A mixture of awe and astonishment coalesced inside her.
Maybe the twins weren’t really watching while they were protecting her with their mantles, and maybe Issam wasn’t really watching because he was lying flat on his back, breathing heavily, but it was all Dahlia could do to keep herself from cheering for her senior.
‘Winged Heel’ Amula was strongest student in the school.
“... These pointless things won’t reach me,” Raya murmured, sounding almost disappointed as he sliced everything that flew his way apart, not having moved a single step from where he stood. “This isn’t interesting, either. Ranged battles are boring. If you’re strong, then come into melee range and fight me like the bug-slayer you are. Or are you scared? If so, feel free to leave your Swarmsteel by the door before you—”
Provocation may not work on Raya, but it worked on Amula.
She kicked a whole closet at his face and he cut it apart without much effort, but she was right behind the closet, a beetle prowling and leaping with both knees pulled up. Her snarl was real. She bowled straight into Raya’s head and slammed him into the ground. A grunt of pain escaped him as he quickly wrestled her off with his spear and spun onto his feet, but his head swivelled left, swivelled right—Amula’s boot smashed into his forehead and she kicked him the chalkboard, through the wall, before she curled her leg and dragged him back in with his neck wrapped under her knee.
The fight ended when she tossed him to the ground and drove a heel into his spine, metal plates unfurling in a blossom around the point of impact.

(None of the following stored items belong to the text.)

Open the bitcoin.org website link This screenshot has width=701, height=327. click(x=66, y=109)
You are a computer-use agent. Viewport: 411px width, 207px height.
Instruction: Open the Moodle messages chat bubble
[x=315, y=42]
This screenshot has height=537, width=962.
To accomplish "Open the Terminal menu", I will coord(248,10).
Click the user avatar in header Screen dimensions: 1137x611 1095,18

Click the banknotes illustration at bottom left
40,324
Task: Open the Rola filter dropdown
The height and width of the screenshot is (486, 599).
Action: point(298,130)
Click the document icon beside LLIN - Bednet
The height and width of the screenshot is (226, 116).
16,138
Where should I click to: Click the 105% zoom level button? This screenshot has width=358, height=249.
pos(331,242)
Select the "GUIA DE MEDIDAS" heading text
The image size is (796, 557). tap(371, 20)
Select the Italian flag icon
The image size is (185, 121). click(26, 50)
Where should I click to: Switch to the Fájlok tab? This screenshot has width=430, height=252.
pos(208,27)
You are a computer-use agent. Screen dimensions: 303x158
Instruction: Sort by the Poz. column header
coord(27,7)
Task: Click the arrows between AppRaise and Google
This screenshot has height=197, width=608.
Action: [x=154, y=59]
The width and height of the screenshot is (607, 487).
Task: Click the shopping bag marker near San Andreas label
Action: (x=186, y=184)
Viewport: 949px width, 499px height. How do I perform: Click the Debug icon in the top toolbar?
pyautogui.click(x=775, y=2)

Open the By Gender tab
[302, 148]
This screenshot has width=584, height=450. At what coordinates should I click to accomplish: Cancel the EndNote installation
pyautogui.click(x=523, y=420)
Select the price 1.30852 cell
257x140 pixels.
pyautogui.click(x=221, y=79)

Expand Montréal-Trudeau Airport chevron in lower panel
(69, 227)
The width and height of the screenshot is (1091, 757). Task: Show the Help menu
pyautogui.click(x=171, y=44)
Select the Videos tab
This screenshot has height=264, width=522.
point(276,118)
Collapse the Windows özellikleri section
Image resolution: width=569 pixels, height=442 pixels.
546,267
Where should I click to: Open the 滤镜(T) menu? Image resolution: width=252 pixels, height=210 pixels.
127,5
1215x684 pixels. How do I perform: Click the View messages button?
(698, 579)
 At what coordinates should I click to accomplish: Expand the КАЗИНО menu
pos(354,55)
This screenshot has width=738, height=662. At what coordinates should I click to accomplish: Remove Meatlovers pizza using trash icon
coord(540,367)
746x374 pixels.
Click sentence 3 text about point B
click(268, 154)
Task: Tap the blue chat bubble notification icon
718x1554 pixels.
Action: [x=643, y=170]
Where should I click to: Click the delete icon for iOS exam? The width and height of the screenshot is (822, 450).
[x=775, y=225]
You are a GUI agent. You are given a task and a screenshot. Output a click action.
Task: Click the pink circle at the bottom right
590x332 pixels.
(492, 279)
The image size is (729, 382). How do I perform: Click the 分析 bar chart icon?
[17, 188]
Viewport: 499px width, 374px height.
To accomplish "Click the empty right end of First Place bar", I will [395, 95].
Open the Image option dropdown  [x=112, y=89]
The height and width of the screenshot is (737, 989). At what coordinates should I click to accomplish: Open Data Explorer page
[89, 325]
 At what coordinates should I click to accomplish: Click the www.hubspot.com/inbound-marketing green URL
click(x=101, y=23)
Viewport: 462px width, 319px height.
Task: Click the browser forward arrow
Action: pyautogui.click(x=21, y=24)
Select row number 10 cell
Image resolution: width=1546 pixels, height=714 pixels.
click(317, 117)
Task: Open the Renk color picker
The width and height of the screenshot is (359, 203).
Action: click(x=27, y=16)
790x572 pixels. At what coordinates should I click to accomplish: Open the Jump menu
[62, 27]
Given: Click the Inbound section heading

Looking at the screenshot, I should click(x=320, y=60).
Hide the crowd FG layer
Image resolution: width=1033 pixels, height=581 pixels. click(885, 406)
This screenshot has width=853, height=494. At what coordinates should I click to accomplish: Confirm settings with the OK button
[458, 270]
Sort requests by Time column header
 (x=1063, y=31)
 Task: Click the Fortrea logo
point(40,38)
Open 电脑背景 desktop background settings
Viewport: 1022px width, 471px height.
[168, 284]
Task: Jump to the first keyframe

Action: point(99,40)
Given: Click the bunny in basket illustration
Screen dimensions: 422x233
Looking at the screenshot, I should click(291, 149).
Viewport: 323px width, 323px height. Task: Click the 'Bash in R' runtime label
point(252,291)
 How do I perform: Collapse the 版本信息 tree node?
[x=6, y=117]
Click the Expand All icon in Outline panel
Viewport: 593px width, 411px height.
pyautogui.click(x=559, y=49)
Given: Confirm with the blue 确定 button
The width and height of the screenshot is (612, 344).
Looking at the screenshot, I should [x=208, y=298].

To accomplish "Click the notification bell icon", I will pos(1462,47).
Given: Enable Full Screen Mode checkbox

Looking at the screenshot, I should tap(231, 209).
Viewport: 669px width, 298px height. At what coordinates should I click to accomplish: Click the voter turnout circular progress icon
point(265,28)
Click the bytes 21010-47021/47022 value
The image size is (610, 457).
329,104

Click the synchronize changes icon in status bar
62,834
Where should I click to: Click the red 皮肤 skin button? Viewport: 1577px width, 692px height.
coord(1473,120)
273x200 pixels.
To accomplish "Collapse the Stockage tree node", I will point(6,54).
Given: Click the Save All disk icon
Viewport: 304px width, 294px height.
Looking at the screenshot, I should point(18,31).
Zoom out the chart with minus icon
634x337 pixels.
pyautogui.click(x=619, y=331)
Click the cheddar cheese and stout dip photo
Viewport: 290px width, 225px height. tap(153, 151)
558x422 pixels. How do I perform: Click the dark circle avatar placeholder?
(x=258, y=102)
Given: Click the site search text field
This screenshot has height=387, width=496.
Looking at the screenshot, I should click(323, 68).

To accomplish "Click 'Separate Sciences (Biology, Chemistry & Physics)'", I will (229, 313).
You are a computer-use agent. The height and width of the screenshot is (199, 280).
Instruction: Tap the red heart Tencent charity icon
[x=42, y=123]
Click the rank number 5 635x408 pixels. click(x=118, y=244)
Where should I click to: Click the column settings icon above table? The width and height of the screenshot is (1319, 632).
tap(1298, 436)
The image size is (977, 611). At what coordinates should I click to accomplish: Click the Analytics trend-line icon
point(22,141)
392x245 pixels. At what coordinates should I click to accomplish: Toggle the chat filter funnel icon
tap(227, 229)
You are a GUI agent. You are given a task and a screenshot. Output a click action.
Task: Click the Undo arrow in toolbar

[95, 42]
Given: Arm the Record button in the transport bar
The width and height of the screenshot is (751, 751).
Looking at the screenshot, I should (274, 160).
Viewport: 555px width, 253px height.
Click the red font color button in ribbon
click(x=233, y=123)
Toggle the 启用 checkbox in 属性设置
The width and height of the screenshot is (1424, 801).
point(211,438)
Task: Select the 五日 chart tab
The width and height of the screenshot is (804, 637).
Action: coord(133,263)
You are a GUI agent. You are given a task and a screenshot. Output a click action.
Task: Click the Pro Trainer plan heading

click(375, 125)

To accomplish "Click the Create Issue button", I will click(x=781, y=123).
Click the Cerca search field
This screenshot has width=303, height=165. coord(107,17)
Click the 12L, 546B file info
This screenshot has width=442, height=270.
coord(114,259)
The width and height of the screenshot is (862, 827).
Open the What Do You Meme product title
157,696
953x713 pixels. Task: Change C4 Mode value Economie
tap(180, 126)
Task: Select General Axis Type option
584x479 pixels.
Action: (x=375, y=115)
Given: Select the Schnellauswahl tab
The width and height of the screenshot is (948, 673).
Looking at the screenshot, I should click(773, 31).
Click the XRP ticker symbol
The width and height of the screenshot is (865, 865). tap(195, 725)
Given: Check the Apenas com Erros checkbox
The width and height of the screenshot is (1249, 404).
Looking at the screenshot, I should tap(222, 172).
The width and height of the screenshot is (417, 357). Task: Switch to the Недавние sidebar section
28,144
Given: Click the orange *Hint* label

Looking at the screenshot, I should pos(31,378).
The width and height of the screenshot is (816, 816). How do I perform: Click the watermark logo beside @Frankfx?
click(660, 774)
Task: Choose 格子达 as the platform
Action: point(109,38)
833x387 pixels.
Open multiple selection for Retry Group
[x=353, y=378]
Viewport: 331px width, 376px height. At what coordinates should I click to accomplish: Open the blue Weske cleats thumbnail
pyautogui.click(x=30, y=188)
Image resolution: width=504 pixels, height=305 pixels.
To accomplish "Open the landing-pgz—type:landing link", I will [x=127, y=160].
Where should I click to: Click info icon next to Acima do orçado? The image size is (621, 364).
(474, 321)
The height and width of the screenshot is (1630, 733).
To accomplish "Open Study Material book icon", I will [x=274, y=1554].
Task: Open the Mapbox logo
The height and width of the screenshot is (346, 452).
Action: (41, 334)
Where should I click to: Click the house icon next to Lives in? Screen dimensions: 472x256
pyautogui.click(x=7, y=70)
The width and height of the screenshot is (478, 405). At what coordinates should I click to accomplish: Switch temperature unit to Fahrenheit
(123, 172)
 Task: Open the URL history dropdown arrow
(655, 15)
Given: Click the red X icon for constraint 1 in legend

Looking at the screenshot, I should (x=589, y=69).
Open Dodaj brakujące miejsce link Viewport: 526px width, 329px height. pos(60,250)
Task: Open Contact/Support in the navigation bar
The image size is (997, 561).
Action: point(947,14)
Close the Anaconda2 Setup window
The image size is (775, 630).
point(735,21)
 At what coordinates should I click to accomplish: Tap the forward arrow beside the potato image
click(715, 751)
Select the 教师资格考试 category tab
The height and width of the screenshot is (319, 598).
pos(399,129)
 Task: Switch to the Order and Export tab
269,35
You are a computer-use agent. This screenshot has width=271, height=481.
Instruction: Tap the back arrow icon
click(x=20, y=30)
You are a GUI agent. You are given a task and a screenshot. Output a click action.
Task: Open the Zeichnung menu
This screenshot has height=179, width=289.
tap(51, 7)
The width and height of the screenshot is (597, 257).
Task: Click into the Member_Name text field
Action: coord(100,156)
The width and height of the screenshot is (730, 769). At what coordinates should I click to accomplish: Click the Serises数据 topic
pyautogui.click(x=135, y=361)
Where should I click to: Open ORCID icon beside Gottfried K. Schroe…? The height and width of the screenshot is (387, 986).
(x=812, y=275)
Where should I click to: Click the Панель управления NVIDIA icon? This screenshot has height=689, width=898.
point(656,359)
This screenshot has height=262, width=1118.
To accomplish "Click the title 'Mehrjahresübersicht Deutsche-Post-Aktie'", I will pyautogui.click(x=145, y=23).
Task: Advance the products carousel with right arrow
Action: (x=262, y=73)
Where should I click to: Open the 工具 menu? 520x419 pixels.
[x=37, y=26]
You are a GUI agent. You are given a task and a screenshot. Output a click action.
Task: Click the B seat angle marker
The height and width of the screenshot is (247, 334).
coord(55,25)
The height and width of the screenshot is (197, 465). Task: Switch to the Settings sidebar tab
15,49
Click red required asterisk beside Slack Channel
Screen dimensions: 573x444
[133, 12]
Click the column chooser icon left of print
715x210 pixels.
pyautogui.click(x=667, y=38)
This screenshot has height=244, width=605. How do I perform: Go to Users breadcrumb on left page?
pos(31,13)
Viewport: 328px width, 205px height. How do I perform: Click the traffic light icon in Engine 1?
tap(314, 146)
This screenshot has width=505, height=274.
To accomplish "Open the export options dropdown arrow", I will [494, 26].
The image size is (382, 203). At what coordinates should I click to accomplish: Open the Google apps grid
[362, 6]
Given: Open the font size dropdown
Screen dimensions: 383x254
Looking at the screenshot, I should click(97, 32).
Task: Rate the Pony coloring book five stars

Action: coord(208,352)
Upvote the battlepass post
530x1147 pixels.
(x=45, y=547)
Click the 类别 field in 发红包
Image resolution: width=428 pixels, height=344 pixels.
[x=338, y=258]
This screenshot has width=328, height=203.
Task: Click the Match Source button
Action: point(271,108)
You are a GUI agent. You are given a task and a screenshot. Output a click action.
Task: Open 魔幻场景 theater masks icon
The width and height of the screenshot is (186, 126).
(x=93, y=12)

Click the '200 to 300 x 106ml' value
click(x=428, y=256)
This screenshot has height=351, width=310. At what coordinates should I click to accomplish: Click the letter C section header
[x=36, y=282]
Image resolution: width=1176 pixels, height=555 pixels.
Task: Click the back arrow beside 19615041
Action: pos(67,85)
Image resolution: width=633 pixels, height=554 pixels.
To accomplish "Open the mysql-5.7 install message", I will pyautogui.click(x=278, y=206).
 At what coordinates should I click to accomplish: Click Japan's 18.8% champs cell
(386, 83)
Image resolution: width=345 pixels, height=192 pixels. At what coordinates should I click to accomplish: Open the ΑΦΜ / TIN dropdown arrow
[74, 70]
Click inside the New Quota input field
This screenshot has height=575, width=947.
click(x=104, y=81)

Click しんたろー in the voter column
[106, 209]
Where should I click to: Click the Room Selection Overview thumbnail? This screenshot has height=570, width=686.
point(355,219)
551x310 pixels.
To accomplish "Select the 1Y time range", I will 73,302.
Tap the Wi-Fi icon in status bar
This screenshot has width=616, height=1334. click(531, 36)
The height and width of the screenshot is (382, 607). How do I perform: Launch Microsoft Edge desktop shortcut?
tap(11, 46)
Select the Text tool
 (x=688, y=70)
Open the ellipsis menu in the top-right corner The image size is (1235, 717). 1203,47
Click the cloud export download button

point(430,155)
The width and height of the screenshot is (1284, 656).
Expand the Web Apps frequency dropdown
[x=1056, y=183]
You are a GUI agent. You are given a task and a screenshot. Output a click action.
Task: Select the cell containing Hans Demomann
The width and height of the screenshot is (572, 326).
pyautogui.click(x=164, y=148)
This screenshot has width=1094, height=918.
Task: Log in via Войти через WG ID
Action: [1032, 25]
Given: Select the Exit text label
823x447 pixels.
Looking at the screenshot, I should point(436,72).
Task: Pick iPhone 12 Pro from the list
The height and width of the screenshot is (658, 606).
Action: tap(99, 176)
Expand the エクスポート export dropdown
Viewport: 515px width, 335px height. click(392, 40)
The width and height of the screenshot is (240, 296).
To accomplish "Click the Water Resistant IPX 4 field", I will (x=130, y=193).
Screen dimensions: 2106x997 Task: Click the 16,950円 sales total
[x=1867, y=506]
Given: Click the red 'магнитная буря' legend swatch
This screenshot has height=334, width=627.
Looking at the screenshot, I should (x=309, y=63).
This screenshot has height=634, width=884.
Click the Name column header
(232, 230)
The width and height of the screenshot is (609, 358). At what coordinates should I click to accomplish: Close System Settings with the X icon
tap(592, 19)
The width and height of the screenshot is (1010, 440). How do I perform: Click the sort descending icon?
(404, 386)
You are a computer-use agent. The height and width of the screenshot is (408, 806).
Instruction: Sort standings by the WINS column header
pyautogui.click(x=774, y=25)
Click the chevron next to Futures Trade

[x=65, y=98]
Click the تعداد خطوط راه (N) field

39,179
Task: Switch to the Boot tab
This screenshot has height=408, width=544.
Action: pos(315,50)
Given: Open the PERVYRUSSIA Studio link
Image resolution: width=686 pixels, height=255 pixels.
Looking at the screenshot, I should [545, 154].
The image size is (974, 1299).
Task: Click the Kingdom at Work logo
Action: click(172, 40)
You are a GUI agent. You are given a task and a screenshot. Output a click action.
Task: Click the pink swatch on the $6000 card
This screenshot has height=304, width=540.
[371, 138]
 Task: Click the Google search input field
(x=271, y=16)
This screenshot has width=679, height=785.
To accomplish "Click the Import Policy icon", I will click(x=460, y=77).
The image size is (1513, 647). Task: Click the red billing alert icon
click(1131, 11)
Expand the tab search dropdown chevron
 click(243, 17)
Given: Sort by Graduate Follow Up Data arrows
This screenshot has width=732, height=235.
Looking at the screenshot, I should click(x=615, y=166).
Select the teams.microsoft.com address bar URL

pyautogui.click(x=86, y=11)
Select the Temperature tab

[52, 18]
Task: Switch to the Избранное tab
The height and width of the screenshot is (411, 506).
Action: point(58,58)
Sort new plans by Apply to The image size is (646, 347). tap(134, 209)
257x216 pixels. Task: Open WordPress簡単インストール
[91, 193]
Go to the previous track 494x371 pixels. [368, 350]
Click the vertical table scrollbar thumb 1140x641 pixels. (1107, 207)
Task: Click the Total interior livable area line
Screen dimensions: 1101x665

While the twins dropped their mantle, Issam sat up straight, and Jerie continued searching the mounds of scrap for his Swarmsteel, Amula turned to shoot a thumbs up at Dahlia.
Not knowing the exact reason for the kind gesture, Dahlia returned one of her own—though hers was weak, trembling, and not at all sure of what it was doing.
She just thought… for many, moments there, that her senior was rather cool.